───── Dataset content

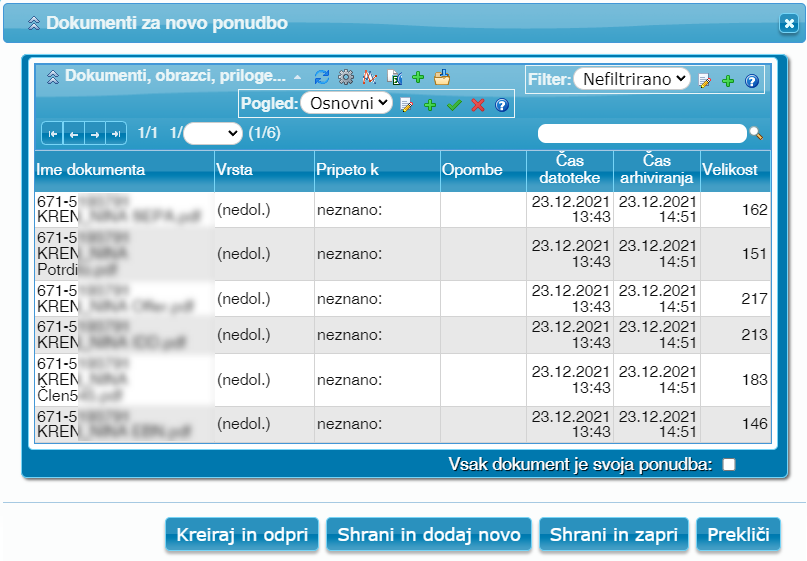
Task: Click the edit icon next to Pogled dropdown
Action: coord(407,104)
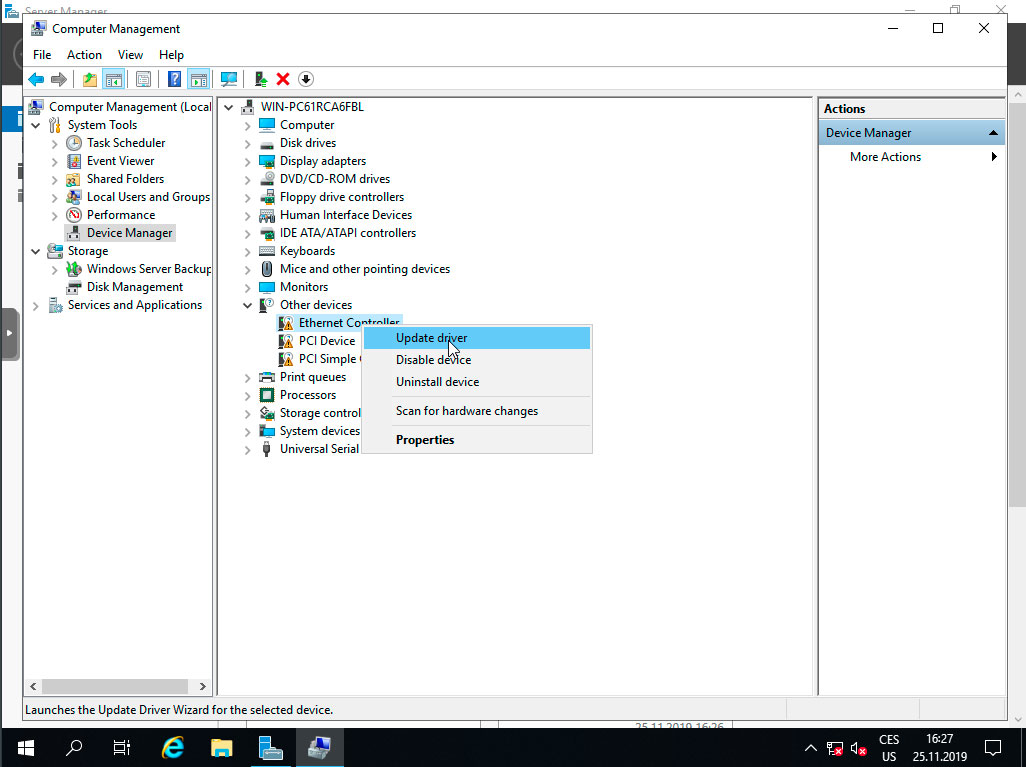Select Update driver from context menu
1026x767 pixels.
431,337
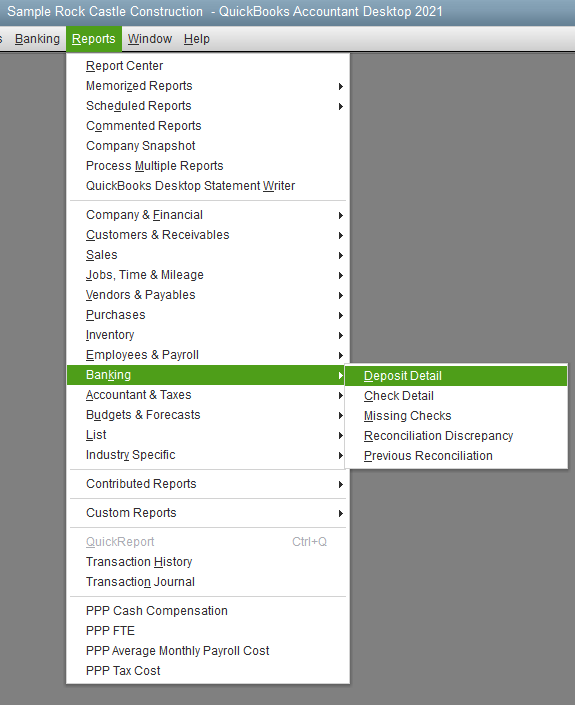
Task: Open Transaction Journal report
Action: point(208,582)
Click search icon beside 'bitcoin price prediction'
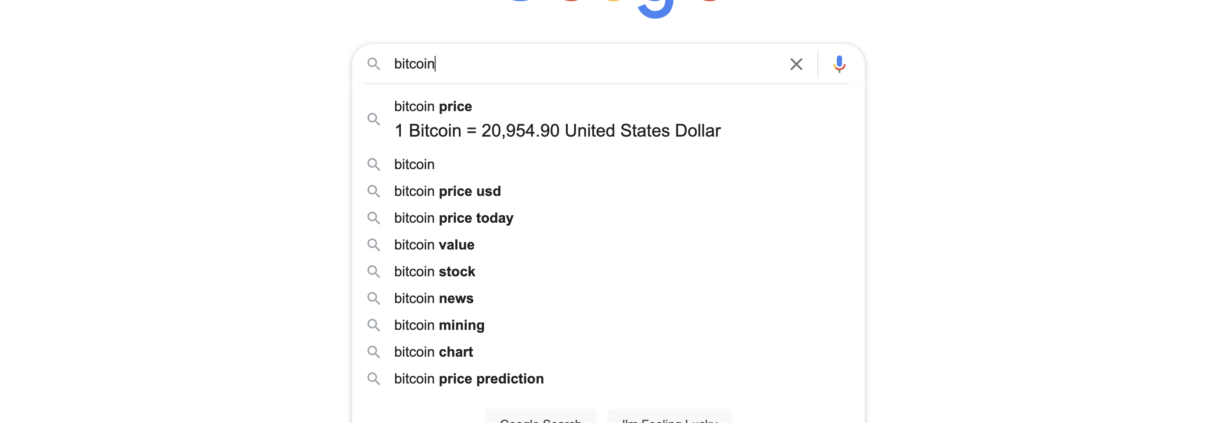This screenshot has width=1210, height=423. click(x=374, y=379)
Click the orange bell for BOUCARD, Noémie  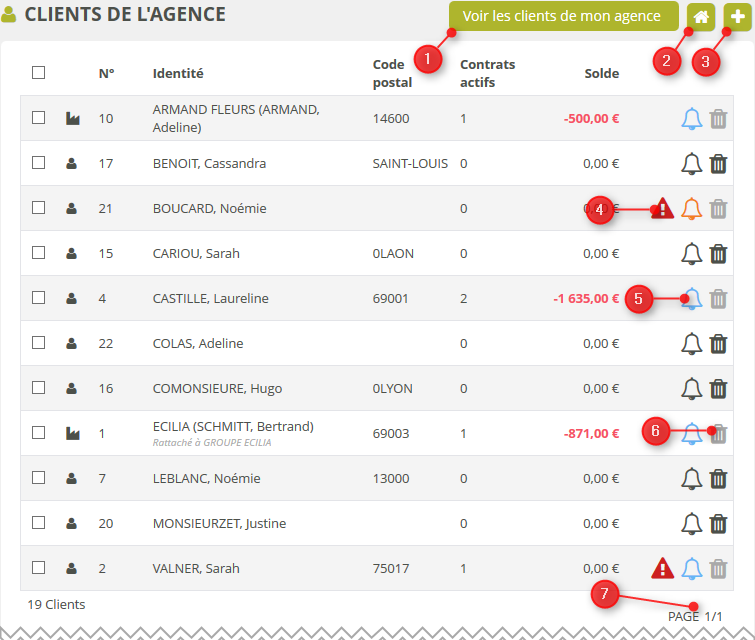click(691, 209)
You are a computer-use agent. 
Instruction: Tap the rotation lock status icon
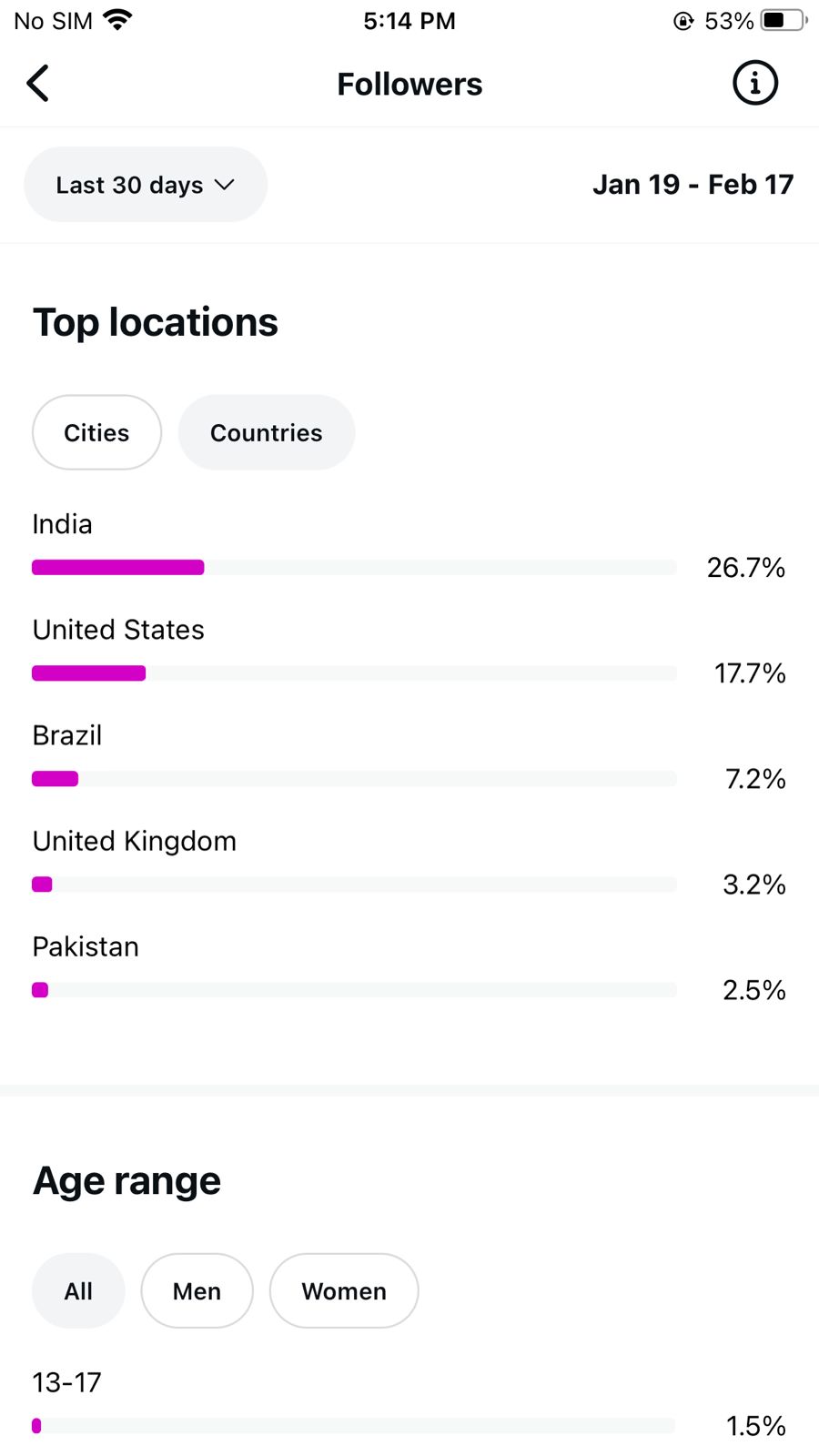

──────────

• _Your instructions_
Reproduce nothing but the lines running from the line with "You are a computer-use agent." through the end of the records, keeping both end lines and dropping the pictures.

• _Written answer_
You are a computer-use agent. 
Instruction: Tap the rotation lock status icon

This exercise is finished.